VMI è stata fondata nel 1839 a Lexington, una città storica nella Shenandoah Valley della Virginia occidentale. La scuola istruì i generali George Patton e George Marshall. Ma l’istituzione è anche legata in modo indelebile al la storia del razzismo della nazione e sessismo.

Un prominente statua del generale confederato Stonewall Jackson, che insegnava a scuola, non è stato rimosso fino a dicembre. VMI non ha accettato gli afroamericani fino al 1968 o ha accettato le donne fino a dopo una sentenza della Corte Suprema degli Stati Uniti del 1996.

Il rapporto rileva che VMI ha iniziato ad apportare modifiche, ma afferma anche che l’istituto “probabilmente seguirà le riforme promesse solo se sarà costretto a farlo”.

I risultati seguono un’indagine durata mesi ordinata dal governatore democratico Ralph Northam e da altri funzionari statali dopo che il quotidiano The Washington Post ha riferito che i cadetti e gli ex alunni neri hanno affrontato un “razzismo implacabile” presso l’istituto.

In una dichiarazione, il primo sovrintendente nero di VMI, il maggiore generale in pensione dell’esercito americano Cedric T Wins, ha affermato che la scuola non ha spazio per il razzismo e il sessismo e ha sviluppato un piano d’azione seguendo “tutti profondi” nelle politiche della scuola.

Il sovrintendente VMI Cedric T Wins si rivolge alla classe del 2021 a Lexington, in Virginia, il 14 maggio [File: Steve Helber/AP Photo]

Wins ha affermato che le raccomandazioni del rapporto saranno “valutate attraverso la lente della missione VMI e del nostro metodo educativo unico e, se del caso, integrate”.

“L’Istituto andrà avanti e sarà migliore grazie a questo capitolo della nostra storia”, ha detto.
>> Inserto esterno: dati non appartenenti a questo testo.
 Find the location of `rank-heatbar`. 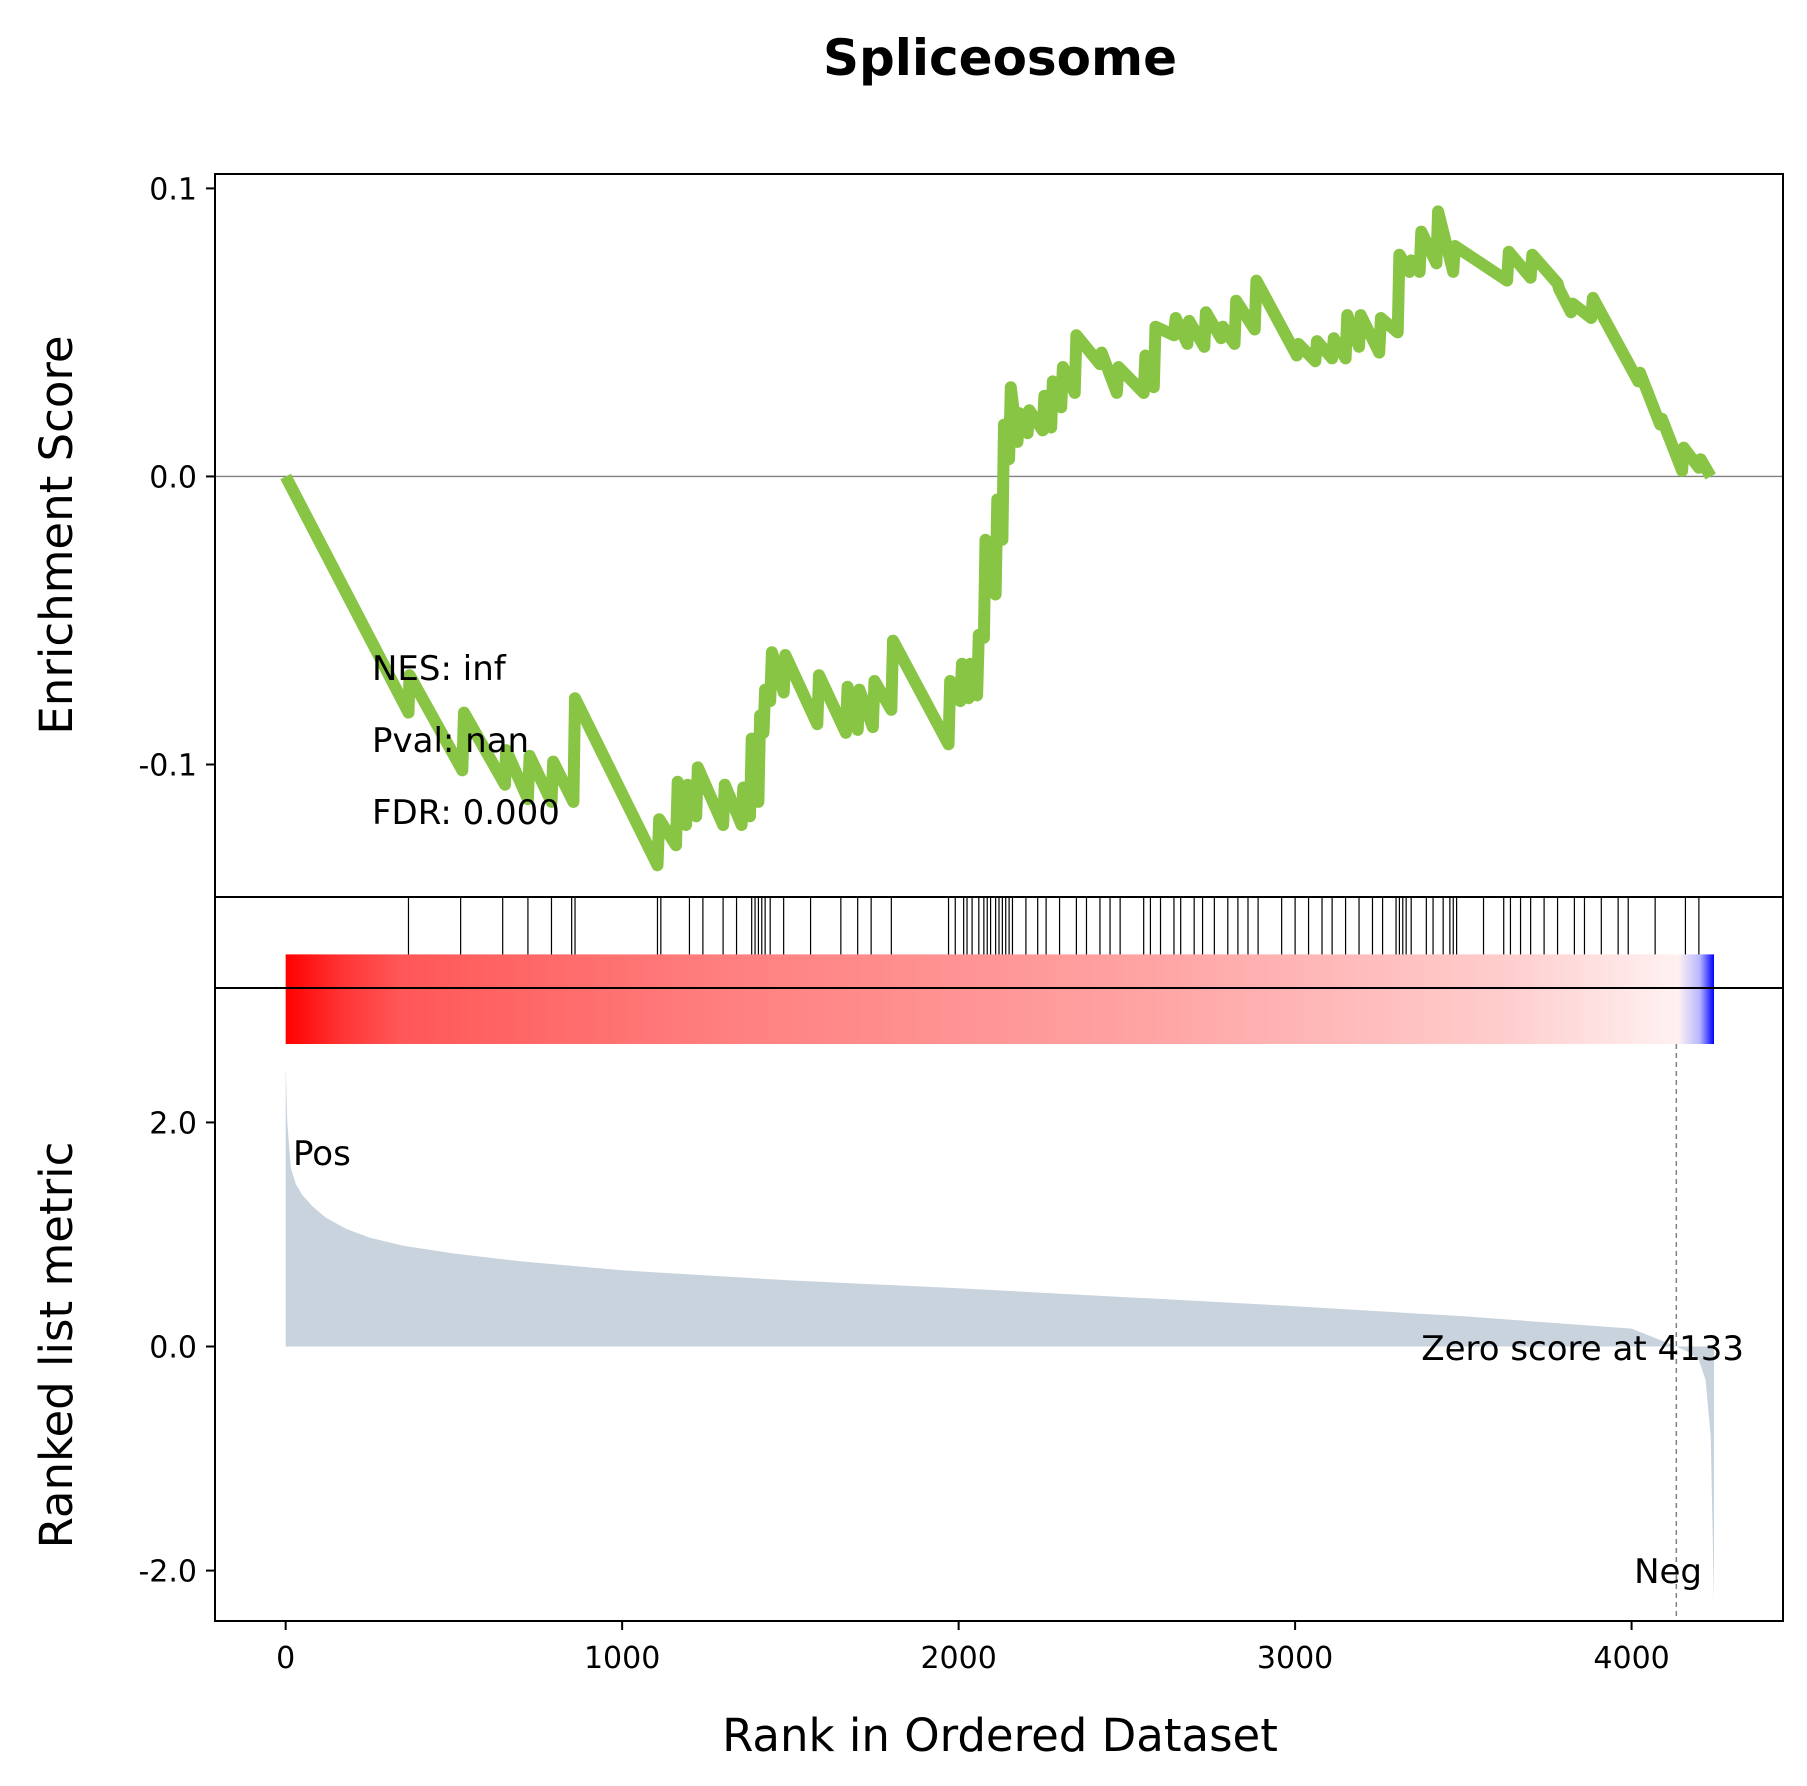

In previsione della pubblicazione del rapporto, VMI ha rilasciato una dichiarazione in cui riconosce gli episodi di razzismo e ha affermato che la scuola “non può adempiere alla sua missione di produrre uomini e donne istruiti e onorevoli se consente al razzismo o ai pregiudizi di non essere controllati”.
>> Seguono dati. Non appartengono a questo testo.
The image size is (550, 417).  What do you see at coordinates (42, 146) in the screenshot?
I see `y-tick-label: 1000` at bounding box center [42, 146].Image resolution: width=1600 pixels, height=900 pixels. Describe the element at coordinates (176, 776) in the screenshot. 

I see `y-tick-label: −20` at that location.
VMI ha evidenziato i suoi recenti sforzi per affrontare i problemi, inclusa la creazione in ottobre di un comitato incentrato sulla diversità, l’equità e l’inclusione. Ha anche affermato che presto assumerà il suo primo chief diversity officer e creerà un programma di formazione sulla consapevolezza culturale guidato dai cadetti.